A Messaging Proxy and Domain as Identity

A pretty good idea

So yesterday we were talking about the problem that people in social networks have: when you’re active in social networks you are less active outside of them. You become immersed in them, so that when you’re in MySpace the people outside of MySpace get less of your Attention. If all of your friends are in MySpace, then that’s where you hang out. I told the story of a guy I met who actually signed up on MySpace so that his daughter would receive his messages.

In the comments Cori Schlegel made the seemingly innocuous suggestion that we need a messaging proxy. Send a message to the proxy, and you get it on all of your devices or services that talk to your proxy.

This is a great idea! And the more that I thought about it, the more I realized that it is a perfect extension of an idea that I wrote about last year: domain as identity. (a post which, coincidentally enough, Cori commented on).

Here’s how it would work, as far as I understand it…

Instead of web sites having domain names, and those domains having mail accounts, people have domain names and one messaging account. My domain is Bokardo, and I have services at Bokardo.com that I control. Mail would be one of those services.

When mail is sent to mail.bokardo.com, it is forwarded to any devices or services I have added to my domain. So it acts as a proxy in this way…it serves as the place that all mail is sent to, and then I control where it goes after that.

The messaging devices and I have set up on my domain could be of various types:

  • Cellphone
  • Chat programs
  • Social networks
  • PDAs
  • Traditional email accounts
  • The display on your car dashboard

The difference is subtle. Instead of having a separate messaging service for each context we’re in, we have a single messaging service provided by our own domain that routes messages for us. If we join a new social network, we still use our messaging proxy to relay the messages. We simply point the social network to our domain and it knows about us. We would have a single archive of all the messages we send, with metadata that tells us what context they were sent in. So, if I want to say “thanks for the add” to a MySpace member, I send it through my messaging proxy to the messaging proxy of the MySpace member, suggesting that it be received within a MySpace context, and then the person receives it in their MySpace interface. If they aren’t in their MySpace context, they might receive it wherever they are on their cellphone.

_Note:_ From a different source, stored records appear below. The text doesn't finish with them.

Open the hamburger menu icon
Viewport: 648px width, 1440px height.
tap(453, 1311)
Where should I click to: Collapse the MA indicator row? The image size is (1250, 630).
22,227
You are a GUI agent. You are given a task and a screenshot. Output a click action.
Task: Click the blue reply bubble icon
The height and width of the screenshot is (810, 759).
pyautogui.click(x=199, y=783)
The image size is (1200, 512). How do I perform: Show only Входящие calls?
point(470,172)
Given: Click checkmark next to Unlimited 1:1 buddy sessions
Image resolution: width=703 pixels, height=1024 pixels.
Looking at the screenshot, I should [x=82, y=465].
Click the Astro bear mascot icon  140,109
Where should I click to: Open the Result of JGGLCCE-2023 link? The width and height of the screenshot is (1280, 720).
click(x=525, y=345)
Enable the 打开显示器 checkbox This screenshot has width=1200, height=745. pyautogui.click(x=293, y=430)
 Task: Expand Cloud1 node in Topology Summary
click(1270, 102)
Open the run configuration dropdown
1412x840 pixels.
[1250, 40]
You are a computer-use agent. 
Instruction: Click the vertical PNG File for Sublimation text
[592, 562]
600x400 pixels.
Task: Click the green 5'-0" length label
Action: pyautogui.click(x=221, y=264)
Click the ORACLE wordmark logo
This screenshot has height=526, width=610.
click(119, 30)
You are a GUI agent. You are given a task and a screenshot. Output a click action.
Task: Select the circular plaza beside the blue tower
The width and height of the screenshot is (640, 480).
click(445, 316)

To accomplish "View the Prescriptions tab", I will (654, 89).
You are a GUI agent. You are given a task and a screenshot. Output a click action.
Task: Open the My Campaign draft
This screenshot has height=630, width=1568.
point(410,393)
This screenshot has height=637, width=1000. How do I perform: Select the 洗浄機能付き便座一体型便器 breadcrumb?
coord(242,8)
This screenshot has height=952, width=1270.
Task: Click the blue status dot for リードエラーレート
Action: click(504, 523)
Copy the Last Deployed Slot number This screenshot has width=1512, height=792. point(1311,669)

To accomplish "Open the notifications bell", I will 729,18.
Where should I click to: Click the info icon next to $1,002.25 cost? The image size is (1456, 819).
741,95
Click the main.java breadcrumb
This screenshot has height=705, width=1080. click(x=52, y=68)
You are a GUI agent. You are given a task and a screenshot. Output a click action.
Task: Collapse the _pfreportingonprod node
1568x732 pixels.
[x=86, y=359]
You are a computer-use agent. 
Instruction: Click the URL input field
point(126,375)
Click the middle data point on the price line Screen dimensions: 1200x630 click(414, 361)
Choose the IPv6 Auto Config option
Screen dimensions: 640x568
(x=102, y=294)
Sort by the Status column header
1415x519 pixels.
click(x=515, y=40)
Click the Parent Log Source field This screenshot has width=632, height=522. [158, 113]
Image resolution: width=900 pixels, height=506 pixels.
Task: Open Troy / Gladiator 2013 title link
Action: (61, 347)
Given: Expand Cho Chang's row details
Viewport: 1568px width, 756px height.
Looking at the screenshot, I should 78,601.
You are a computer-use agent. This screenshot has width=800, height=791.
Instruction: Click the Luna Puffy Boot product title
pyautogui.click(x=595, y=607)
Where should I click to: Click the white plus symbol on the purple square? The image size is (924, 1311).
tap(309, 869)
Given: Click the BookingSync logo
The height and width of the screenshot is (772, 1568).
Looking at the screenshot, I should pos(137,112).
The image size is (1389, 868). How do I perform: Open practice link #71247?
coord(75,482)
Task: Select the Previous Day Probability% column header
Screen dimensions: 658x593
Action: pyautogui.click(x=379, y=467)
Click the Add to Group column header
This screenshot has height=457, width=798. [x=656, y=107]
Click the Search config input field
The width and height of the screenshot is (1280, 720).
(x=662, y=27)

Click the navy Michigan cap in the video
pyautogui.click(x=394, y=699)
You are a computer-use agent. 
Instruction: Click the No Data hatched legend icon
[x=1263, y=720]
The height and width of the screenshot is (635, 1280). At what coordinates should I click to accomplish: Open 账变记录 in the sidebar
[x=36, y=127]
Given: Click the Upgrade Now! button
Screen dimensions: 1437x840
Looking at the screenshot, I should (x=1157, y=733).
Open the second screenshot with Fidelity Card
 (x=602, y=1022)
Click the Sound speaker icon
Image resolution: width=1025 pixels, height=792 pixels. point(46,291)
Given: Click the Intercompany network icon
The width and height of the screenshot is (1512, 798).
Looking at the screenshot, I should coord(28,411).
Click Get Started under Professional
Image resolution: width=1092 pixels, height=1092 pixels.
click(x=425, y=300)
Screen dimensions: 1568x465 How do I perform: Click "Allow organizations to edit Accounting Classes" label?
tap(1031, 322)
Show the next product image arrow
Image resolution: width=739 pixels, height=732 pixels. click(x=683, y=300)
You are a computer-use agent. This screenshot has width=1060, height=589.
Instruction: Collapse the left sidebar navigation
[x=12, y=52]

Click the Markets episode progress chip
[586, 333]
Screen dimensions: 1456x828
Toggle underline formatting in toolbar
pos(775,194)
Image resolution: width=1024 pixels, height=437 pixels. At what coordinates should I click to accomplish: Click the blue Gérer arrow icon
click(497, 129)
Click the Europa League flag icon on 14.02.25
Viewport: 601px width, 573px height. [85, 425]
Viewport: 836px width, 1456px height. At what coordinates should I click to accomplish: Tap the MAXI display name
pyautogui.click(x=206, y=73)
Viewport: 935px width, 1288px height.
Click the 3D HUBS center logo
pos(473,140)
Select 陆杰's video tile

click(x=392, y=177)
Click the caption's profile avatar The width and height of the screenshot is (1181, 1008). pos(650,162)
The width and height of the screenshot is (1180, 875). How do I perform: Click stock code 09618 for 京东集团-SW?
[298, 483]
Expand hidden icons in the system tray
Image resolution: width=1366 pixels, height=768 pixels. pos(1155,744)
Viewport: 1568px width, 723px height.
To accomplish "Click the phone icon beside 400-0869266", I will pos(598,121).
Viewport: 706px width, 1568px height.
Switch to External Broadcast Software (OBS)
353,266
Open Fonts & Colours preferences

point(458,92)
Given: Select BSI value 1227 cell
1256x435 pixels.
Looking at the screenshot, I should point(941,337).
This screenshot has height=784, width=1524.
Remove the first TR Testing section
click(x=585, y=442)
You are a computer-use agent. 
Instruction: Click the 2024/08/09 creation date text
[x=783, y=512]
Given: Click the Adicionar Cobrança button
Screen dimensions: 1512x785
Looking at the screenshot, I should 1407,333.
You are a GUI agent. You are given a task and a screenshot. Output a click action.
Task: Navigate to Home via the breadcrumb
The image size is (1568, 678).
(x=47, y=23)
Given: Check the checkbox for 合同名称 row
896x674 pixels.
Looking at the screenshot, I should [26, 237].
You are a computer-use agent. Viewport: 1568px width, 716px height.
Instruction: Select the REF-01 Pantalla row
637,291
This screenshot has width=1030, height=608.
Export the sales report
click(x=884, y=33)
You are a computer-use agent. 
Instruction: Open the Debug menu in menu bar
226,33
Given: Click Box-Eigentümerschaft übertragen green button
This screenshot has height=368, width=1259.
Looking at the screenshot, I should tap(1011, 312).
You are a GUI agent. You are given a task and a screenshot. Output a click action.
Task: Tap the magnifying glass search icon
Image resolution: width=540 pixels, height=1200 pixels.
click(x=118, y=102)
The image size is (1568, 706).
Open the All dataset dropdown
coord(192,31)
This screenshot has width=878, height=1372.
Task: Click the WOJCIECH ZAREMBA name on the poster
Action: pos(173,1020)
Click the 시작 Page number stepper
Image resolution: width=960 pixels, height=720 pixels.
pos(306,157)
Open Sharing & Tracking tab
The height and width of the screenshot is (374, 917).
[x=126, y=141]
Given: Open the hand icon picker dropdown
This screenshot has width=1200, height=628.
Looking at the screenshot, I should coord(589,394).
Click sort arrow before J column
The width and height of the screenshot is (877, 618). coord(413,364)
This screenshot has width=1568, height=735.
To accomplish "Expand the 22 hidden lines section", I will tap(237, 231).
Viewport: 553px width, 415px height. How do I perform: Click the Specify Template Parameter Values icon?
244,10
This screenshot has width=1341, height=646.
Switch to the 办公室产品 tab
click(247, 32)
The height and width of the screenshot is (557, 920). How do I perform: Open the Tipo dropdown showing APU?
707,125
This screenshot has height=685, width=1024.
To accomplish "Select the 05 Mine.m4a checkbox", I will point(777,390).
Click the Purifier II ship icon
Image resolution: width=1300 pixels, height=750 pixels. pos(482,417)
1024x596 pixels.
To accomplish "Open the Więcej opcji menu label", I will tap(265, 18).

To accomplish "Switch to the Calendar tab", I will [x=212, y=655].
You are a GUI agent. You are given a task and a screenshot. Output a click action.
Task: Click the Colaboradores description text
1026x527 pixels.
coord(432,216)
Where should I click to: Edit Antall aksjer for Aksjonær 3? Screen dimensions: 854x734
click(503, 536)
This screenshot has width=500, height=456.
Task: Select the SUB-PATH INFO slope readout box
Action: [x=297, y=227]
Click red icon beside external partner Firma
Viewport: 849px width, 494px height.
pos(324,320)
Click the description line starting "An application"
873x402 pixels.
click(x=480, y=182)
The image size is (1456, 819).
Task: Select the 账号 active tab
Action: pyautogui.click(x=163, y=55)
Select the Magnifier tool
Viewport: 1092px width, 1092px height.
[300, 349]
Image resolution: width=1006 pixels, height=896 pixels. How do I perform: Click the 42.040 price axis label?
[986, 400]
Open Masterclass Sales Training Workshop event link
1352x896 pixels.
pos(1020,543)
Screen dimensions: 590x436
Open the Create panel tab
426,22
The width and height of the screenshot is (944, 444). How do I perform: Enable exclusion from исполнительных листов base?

In this setup you would never lose mail as along as you keep your domain. If you didn’t have any services set up to receive the mail, it would sit at your domain. Right now, one of the big pains with email is that they’re often provided by your ISP, so you have something like mary@comcast.net. That’s a tie-in we don’t want because it gives the wrong domain power over the account!

The identity folks out there are probably saying “duh”. But that’s part of the problem, isn’t it? Most of us haven’t yet realized what having a solid identity would mean. Take a look at MySpace again. People are fiercely protective of their accounts there, because they’ve invested the time and energy to fill them up with information about themselves. It’s their identity. Their messaging capability is centered around the service, and they can’t interact with folks outside the service easily. That’s the pain point where identity comes in. When a new, cooler hang out spot comes along, they’ll be gone, and all of their messages and profile information will be lost. Unless that information is stored in their identity domain…

Privacy advocates will recognize that this also has benefits for privacy. When messages can be tied to an identity, and we can hold someone accountable for them, SPAM plummets. The problem with SPAM is lack of identity, and if we can create a system where every message is tied to an identity then we can start the long uphill climb of getting rid of SPAM. At least some of it.

Attention-minded folks might see this idea as personal attention streams. Route messages through a single service, and you’ve got them all right there for picking. You’ve got a single address book comprised of everyone you’ve ever sent a message to, you know where you’ve spent your attention, and that could potentially be valuable information for oneself (and perhaps for others).

All the messages come from one mouth (i.e. one mind), so why not a service to model that?

So a domain per person. A single message routing mechanism per person. It’s an interesting idea that I would love to talk more about.

If I were Steve Gillmor, I would say that it has already happened.